Below are the records; give the number of their lines that contain the word "agent" and nothing more.

####

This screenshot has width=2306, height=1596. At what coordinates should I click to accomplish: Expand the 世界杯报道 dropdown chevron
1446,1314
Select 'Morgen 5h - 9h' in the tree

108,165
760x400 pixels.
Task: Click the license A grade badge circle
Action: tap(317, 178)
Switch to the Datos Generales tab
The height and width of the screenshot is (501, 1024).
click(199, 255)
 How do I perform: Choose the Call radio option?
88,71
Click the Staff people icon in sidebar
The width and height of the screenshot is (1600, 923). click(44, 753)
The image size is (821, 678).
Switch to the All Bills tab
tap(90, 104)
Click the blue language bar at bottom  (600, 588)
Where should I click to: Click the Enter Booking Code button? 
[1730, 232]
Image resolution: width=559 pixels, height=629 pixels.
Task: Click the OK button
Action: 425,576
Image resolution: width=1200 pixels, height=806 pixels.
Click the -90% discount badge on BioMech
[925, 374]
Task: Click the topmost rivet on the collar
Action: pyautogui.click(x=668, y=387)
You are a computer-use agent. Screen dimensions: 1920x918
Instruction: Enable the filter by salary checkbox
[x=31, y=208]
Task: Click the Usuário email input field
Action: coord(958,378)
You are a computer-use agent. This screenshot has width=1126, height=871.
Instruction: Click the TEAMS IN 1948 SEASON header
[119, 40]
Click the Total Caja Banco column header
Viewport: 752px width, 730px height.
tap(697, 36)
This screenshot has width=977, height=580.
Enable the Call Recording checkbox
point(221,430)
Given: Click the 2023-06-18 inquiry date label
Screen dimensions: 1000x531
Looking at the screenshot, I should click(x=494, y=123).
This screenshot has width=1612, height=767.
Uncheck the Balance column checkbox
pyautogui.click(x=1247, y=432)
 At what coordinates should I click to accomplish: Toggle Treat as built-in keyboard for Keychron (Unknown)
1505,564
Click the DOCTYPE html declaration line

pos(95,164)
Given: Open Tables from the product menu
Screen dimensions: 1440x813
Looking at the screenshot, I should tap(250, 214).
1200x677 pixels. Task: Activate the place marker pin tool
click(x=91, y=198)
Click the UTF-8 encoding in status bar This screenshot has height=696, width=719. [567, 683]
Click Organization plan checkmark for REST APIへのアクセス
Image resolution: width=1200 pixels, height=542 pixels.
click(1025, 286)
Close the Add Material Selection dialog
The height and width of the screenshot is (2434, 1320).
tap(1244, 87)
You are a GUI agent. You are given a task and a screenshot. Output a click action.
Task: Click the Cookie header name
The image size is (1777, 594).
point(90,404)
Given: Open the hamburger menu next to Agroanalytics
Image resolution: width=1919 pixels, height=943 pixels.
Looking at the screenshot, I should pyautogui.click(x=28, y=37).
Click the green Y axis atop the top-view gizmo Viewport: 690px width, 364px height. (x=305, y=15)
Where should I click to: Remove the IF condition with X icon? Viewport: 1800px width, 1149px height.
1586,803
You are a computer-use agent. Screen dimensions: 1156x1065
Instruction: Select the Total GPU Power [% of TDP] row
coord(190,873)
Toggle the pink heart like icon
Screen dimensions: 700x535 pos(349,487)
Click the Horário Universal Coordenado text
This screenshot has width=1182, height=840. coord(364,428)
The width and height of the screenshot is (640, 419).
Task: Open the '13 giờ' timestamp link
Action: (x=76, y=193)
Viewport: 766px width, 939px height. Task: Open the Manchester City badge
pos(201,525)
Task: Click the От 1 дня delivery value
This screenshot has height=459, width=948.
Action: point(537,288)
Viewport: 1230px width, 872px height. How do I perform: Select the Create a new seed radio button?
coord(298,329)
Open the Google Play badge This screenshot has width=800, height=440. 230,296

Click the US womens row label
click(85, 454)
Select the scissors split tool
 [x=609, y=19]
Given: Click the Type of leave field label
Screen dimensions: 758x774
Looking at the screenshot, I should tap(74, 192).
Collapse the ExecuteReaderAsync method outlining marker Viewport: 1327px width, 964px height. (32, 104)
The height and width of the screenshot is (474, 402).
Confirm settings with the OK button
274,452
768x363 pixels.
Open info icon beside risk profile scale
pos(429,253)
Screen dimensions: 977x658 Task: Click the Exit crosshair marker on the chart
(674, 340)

####

**Your response:**
4